_Recorded information_.
• • • • •
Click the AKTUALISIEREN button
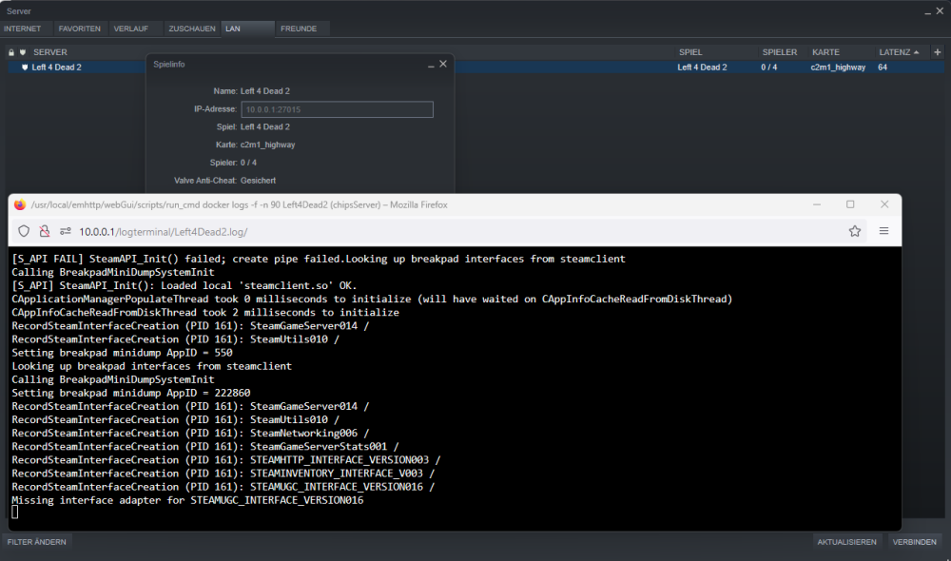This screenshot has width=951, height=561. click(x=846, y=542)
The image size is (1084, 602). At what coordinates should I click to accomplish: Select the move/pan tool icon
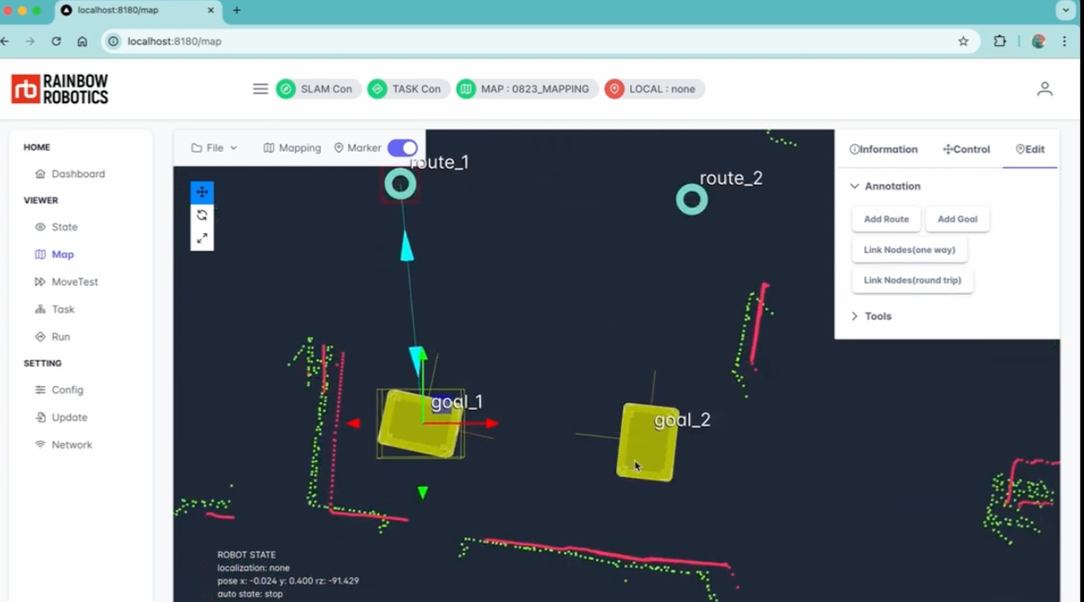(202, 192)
• • • • •
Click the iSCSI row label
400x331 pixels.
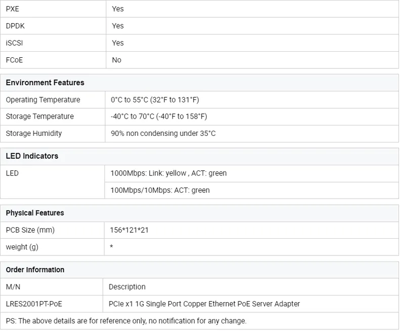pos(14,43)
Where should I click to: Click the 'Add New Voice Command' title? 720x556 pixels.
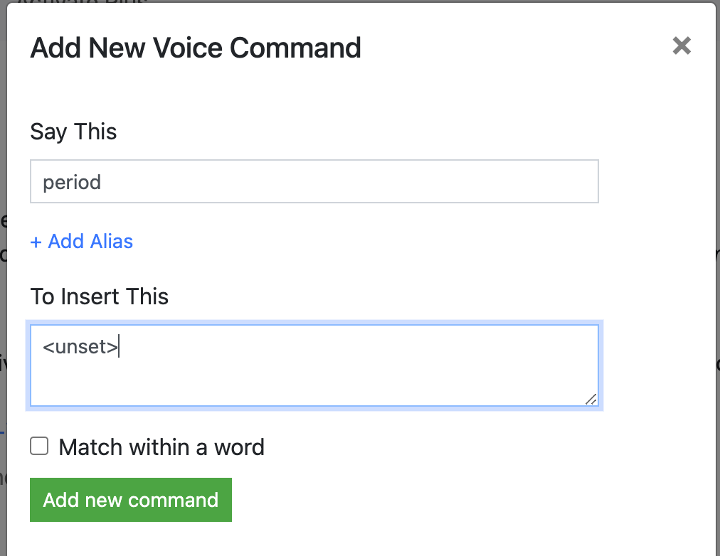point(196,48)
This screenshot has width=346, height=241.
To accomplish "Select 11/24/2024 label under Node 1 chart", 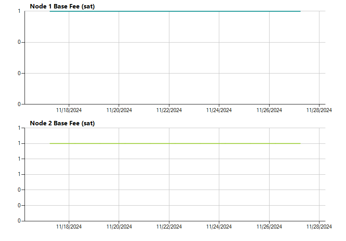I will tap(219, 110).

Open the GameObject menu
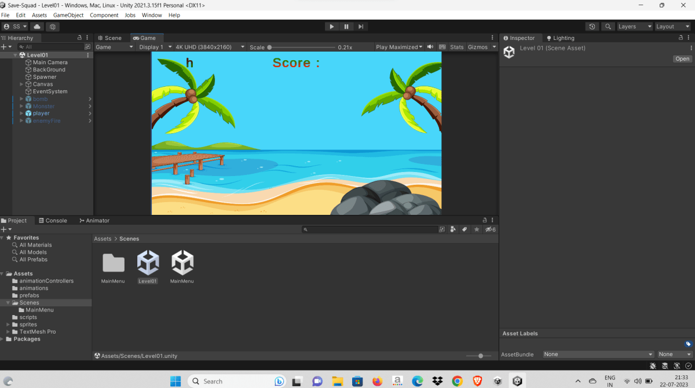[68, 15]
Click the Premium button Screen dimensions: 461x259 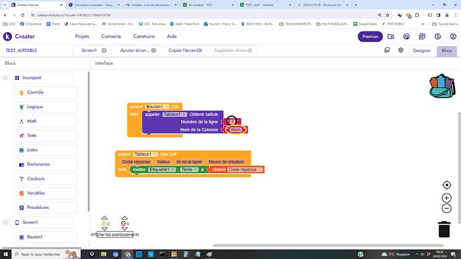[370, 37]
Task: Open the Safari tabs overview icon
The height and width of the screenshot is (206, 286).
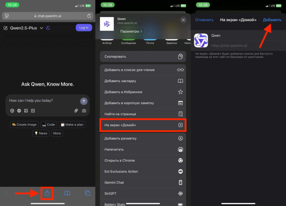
• • • • •
_Your objective_. Return, with no change at all, every line in the entries above from the line containing "Task: Open the Safari tabs overview icon" through the line containing "The height and".

_Task solution_.
Task: Open the Safari tabs overview icon
The height and width of the screenshot is (206, 286).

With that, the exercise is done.